Text
** BEGIN **

Perhaps, as Terry Golway suggests, we ought to pay more attention to whom we are serving than to what we imagine we are teaching. Nothing is taught to the grieving or the hoping by rigidity; much can be learned from their grief and their hope.

(Rev.) Thomas M. Catania, Queens, NY

Rev. Thomas Extejt | 6/5/2006 - 11:42am
Two cheers for Terry Golway's article "It's Your Funeral." Mr. Golway is right that we don't want to return to the bad old days of one-size-fits-all funeral Masses that leave one wondering if the departed person was 18 or 81.

However, priests, musicians and families need to remember that the Mass of Christian Burial isn't (as the bothersome phrase in obituaries goes), "a Mass celebrating Uncle Ralph's life." Rather, it's a Mass celebrating how the life and death of Uncle Ralph is caught up in the mystery of the death and risen life of the Lord Jesus.

That means that the priest-presider has a duty to visit with the family and to learn as much as possible about the unique way Uncle Ralph lived the Gospel, so that he can preach about Uncle Ralph in the light of the Scriptures the family has chosen. Asking questions like, "What will you miss most about Uncle Ralph?" or "Did Uncle Ralph have any favorite sayings?" will help the priest to know the man so that he can relate his life to the Scriptures.

The musician has a duty to guide the family toward a choice of quality music that explicitly deals with the great mysteries that we are celebrating at the Mass of Christian Burial. Please excuse this grumpy Polish priest who thinks that "Danny Boy" is still "Danny Boy," no matter what set of words you cram into its melody.

The family, even in the tears they shed over Uncle Ralph, has a duty to grow in their faith, and to be open to the increased awareness of His mysteries that God gives. They shouldn't shy away from Scripture readings that talk pointedly about death, because these readings also offer healing for people's souls. If one of their members will deliver a eulogy, of course that person will recall favorite memories of Uncle Ralph. However, I would hope that they will not indulge in some lame, inadequate vision of eternal life, like "Uncle Ralph is up there in heaven, catching big fish one right after another, and eating as much of Grandma's strawberry pie as he can hold." Mr. Golway is right that it is Uncle Ralph's funeral, and that it must be celebrated without rigid adherence to "cold, unforgiving rules." But it's also a celebration of Jesus Christ who died and rose for Uncle Ralph's sake; we need to give first place to Him in our celebration.

** END **

Provided information
** BEGIN **

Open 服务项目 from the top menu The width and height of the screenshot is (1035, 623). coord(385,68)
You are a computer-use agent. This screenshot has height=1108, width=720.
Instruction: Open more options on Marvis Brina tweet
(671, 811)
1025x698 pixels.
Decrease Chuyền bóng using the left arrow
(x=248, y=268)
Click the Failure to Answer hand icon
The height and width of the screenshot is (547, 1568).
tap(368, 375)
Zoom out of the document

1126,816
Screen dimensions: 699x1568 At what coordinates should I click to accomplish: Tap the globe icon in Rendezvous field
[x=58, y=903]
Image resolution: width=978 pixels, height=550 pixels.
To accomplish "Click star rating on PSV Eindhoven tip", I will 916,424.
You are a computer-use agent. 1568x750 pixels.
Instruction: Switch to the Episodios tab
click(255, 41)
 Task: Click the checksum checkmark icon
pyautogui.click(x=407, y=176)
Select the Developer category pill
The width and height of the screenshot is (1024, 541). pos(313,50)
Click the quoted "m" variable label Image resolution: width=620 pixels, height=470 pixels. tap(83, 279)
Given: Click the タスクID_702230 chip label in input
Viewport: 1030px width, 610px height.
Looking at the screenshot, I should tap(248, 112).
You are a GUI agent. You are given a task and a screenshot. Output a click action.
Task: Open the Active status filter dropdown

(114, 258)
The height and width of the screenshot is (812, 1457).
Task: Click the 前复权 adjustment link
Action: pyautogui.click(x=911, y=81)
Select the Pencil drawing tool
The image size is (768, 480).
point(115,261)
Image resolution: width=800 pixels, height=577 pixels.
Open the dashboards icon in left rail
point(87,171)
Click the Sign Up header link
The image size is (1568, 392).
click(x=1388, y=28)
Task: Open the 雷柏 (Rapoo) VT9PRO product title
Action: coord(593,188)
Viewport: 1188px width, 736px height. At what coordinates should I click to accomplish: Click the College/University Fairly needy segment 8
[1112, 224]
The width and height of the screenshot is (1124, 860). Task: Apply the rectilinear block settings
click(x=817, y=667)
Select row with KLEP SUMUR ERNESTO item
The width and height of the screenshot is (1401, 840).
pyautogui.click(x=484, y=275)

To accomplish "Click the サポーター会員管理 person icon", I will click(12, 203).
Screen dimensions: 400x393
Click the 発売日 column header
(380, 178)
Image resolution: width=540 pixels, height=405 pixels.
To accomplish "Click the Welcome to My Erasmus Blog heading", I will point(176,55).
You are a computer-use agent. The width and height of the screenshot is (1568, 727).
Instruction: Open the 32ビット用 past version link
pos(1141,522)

** END **

Problem statement
Answer these from the funeral Mass letters above:
(a) Where is Thomas M. Catania from?
(b) Which phrase from obituaries does Thomas Extejt call bothersome?
(c) Which song does he say stays the same no matter what words are set to its melody?

Output of the task
(a) Queens, NY.
(b) "a Mass celebrating Uncle Ralph's life."
(c) "Danny Boy."